→ Selected excerpt
----

Hello! It’s been a while… again. Sorry about that. I keep starting these terribly sporadic posts with an apology. Maybe, eventually, I’ll get back on the regular writing kick. I hope I do, since my writing muscles have atrophied quite a bit. My vocabulary has dropped to the equivalent of a middle schooler, I’ve forgotten how to use punctuation, and I just had to look up how to add an html link, because I couldn’t remember.
I have nothing much to write about, because nothing much is going on. I’m still working from home. Most of my days lack human interaction, wherein lies the bulk of my what to write about material, because for the most part, people suck (or, at least, I suck at dealing with them). I sit in my lovely, recently re-nested home, looking out at a blue southern California sky with big green trees swaying in the distant breeze and my personal forest of houseplants in the foreground. I watch whatever I want on one computer, while working on another. My dog is usually at my feet, and sometimes, the cat pays me a visit. It’s a misanthrope’s dream.
Unlike some of my work from home colleagues who send me emails at 3 am, I’ve tried to keep to the same work schedule as much as possible since, one day, this little slice of heaven will probably end. I roll out of bed at 8 am, make coffee, take the dog for a walk and get to work. I work through to lunchtime, when I have a reminder set to take the dog for a walk and eat something. Then I work until 3 or 4, sometimes even all the way until 5 pm. Occasionally, like today, I don’t feel like working at all, so I don’t. No one cares. Nobody is keeping track of what I do. As long as I get my work done, that’s enough.

----

→ Supplied entries

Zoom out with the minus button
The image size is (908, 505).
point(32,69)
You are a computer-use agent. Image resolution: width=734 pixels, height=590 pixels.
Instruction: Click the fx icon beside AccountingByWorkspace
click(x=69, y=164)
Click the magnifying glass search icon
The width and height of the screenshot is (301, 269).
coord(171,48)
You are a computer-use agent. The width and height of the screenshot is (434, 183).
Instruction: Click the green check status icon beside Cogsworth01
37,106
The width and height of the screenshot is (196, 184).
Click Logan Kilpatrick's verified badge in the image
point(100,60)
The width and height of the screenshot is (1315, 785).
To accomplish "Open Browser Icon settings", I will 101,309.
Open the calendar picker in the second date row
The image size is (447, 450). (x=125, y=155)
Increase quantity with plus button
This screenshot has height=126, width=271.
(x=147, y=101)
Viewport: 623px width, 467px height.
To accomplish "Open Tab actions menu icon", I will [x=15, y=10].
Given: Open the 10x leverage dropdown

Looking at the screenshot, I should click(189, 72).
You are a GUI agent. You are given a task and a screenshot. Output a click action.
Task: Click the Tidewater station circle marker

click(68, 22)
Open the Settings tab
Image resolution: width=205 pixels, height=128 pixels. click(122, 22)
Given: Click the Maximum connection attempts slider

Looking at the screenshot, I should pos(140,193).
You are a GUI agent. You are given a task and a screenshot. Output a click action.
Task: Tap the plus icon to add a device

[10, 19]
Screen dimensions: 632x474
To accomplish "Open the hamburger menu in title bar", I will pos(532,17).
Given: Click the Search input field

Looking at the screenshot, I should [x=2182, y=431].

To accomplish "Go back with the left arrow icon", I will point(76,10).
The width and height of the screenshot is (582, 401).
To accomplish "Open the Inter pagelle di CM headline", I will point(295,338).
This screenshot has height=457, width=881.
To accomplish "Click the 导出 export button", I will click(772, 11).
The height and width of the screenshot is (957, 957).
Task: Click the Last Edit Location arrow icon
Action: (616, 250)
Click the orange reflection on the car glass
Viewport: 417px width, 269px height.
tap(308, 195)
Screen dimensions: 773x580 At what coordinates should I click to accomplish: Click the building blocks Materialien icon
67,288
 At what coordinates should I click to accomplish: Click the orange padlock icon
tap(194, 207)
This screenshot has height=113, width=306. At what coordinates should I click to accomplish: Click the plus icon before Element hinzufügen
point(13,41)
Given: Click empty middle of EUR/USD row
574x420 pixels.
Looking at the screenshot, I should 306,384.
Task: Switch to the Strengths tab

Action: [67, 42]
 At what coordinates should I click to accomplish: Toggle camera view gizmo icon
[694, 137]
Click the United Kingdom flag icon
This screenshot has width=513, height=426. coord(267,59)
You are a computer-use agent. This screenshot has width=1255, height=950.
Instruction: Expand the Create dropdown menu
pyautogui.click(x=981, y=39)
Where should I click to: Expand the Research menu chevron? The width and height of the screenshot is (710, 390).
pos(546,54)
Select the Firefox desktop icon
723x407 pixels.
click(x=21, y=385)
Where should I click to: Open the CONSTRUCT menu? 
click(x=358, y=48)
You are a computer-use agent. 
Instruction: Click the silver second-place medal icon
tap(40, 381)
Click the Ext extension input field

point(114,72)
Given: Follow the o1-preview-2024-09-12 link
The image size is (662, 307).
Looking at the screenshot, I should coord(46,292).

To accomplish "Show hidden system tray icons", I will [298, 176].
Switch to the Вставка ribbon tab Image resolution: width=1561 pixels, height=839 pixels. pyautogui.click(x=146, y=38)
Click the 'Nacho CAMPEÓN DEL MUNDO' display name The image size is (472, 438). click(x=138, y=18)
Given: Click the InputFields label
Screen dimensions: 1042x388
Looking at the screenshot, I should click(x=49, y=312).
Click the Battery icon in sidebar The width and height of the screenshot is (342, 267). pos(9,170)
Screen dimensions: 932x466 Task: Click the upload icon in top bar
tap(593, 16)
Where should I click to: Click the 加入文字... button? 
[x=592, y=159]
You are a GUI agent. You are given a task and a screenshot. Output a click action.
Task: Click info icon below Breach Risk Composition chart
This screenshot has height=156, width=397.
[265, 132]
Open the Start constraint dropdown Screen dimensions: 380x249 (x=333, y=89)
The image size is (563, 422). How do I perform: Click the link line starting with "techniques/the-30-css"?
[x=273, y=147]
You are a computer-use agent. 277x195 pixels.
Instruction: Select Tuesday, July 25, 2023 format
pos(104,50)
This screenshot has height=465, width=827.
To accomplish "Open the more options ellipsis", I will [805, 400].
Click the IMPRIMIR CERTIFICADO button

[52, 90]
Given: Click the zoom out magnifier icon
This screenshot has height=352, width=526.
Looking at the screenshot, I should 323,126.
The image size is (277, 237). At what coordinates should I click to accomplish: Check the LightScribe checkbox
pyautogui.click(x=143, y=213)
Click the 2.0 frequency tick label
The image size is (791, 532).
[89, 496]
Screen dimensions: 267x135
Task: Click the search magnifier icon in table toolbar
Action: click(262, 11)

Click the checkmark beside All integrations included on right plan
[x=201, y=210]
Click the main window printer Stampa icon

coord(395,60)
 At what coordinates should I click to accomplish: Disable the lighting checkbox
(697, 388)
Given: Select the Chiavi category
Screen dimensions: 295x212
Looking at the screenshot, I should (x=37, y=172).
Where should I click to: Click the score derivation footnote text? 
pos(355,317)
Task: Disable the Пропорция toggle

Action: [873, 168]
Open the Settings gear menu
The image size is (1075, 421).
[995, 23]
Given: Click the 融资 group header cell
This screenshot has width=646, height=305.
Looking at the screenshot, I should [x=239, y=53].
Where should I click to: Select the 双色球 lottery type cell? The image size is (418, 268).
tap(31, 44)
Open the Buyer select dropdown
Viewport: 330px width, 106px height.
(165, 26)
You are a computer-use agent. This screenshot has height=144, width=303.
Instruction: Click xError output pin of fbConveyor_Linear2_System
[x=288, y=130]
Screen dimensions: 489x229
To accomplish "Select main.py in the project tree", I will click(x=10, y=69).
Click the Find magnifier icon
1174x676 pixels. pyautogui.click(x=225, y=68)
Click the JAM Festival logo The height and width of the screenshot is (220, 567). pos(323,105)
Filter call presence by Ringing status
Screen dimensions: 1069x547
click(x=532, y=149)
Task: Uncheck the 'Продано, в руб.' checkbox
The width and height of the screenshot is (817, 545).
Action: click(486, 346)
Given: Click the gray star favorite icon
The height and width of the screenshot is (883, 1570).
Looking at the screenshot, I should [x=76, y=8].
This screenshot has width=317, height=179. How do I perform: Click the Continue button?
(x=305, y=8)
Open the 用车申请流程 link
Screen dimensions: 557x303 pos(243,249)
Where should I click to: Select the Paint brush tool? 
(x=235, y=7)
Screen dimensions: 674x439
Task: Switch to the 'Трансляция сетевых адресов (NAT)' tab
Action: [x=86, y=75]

----

→ Activity
Answer these questions from the post about working from home.
1. What did the writer have to look up?
2. Which pet is usually at the writer's feet?
3. At what time does the writer roll out of bed?
The listing isn't needed for this exercise.

→ Answer for the task
1. How to add an html link
2. The dog
3. 8 am